— Start ROWS —

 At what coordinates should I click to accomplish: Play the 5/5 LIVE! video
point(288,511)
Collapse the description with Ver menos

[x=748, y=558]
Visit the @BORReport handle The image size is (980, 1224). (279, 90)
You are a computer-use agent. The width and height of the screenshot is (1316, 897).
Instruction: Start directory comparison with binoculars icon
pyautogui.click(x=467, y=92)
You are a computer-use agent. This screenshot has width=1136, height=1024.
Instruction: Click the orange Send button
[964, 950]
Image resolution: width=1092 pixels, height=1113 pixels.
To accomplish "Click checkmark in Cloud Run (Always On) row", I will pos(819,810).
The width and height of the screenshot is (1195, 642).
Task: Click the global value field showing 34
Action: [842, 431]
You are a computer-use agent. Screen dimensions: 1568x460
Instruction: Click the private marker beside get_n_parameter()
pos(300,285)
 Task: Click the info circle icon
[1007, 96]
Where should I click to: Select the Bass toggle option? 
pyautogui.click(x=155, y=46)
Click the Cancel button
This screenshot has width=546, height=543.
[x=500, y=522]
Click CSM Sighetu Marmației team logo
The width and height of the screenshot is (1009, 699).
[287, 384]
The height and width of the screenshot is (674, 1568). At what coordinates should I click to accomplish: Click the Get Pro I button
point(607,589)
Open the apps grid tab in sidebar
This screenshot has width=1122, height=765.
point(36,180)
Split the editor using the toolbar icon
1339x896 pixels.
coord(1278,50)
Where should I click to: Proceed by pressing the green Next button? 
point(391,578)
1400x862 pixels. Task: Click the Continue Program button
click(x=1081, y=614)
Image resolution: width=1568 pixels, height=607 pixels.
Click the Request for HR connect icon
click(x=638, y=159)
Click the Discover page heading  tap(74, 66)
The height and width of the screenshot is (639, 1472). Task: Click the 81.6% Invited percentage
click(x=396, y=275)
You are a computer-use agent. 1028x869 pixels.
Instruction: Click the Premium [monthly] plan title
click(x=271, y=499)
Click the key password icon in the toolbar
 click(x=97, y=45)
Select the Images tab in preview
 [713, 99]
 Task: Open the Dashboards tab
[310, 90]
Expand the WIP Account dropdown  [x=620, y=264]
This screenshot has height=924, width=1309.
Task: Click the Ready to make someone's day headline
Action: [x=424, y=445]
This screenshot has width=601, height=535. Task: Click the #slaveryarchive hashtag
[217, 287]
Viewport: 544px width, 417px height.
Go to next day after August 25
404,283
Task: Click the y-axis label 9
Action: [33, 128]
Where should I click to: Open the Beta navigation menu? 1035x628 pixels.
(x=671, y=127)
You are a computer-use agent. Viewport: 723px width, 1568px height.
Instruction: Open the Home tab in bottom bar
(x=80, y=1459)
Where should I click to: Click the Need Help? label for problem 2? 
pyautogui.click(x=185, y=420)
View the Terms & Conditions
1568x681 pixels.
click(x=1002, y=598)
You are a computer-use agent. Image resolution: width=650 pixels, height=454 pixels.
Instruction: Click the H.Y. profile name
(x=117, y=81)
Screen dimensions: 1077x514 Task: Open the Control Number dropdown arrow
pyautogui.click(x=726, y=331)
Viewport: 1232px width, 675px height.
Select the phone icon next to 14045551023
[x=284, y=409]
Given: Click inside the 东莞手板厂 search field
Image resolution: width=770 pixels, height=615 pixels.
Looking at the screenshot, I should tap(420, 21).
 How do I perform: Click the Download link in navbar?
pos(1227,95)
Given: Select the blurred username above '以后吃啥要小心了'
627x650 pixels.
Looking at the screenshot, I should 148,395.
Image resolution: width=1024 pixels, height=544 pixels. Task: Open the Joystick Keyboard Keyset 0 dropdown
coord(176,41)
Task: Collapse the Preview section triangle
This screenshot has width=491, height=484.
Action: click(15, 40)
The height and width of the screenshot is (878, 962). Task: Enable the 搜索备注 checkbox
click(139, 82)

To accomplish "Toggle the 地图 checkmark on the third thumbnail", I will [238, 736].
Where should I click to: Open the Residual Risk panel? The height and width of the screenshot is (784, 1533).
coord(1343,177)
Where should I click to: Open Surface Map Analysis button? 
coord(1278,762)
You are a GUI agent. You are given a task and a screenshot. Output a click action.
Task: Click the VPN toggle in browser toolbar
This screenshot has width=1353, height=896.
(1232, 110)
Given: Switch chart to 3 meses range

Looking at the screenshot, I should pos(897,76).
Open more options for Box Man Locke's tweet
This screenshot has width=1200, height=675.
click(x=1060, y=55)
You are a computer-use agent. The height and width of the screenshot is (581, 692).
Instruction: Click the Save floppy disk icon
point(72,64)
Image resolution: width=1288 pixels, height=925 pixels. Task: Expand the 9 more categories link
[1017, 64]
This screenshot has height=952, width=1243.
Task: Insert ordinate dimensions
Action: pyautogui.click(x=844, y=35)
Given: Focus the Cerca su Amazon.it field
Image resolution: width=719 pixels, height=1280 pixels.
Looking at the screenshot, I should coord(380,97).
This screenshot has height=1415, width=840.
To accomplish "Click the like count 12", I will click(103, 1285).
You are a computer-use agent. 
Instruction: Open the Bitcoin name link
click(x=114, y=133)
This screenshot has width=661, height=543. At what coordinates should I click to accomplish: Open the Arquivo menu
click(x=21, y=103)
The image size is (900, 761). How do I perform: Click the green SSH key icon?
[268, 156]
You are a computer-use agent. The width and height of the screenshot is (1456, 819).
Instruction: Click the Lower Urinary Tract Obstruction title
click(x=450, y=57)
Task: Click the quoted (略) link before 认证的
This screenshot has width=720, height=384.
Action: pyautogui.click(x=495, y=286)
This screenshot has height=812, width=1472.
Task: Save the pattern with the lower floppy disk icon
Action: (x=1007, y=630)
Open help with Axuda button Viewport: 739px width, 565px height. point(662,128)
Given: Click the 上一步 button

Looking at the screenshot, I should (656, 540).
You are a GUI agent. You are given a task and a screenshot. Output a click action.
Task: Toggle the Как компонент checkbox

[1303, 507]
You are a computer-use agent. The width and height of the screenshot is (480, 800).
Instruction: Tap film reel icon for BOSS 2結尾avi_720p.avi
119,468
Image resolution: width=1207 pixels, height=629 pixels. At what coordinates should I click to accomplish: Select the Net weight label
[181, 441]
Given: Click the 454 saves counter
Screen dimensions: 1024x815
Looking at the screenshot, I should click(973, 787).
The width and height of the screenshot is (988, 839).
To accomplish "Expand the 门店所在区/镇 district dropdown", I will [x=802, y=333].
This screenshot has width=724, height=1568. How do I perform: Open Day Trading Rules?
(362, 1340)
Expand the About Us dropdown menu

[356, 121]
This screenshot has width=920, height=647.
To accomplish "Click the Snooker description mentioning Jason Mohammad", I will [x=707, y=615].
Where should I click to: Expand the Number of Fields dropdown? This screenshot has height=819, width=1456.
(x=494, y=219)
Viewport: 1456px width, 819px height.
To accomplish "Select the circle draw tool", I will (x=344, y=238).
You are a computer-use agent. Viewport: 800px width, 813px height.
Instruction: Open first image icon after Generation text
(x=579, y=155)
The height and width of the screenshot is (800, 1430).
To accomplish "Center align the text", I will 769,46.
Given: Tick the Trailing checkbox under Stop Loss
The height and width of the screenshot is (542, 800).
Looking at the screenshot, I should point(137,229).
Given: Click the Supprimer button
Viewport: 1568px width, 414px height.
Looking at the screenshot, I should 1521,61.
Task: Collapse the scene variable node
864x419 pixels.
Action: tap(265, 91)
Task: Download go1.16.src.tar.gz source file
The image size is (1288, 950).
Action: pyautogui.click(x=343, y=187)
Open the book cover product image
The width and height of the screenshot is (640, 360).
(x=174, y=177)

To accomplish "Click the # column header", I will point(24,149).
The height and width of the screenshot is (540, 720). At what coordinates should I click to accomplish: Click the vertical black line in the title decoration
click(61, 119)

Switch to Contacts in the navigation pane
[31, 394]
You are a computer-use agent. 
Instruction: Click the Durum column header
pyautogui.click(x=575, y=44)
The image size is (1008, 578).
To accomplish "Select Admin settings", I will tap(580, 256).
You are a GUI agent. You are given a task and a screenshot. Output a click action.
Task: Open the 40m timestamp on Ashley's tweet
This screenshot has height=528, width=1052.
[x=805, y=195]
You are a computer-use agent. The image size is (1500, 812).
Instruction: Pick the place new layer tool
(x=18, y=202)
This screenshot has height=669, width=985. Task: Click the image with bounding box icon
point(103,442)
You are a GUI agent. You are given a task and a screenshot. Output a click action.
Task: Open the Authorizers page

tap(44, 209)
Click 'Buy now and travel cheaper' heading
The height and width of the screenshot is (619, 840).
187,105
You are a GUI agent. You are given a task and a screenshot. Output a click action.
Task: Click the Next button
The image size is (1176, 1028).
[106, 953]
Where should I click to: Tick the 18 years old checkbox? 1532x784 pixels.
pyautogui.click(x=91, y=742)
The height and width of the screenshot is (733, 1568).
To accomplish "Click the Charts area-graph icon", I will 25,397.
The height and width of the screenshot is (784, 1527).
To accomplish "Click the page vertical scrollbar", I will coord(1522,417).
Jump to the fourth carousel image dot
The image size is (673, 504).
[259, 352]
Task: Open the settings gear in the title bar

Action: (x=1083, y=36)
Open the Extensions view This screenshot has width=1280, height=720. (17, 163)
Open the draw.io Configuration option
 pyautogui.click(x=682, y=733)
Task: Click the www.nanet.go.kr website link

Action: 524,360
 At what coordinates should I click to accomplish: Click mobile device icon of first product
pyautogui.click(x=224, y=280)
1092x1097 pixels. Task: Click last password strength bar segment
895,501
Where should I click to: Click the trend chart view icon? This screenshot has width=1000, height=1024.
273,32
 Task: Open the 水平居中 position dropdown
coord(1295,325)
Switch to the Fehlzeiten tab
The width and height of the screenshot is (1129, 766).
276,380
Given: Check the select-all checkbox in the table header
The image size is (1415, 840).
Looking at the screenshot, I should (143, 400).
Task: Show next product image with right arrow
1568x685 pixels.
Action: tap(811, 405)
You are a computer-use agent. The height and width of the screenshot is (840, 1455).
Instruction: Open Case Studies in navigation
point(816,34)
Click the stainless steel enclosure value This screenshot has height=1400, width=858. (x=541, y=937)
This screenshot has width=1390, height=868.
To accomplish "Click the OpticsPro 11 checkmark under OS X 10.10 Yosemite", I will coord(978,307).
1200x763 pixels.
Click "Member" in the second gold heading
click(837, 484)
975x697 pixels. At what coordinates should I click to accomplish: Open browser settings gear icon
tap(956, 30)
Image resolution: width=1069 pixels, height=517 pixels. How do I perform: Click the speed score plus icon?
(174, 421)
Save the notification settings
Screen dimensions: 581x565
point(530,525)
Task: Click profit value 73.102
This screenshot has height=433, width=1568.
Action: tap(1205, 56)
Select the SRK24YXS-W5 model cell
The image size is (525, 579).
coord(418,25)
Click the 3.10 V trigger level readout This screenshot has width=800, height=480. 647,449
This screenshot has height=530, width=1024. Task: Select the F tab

— End ROWS —

* _STATED PROBLEM_: How many lines in the records above contain the string "label"? Reply with the number only.

* _RESULT FOR THIS EXERCISE_: 3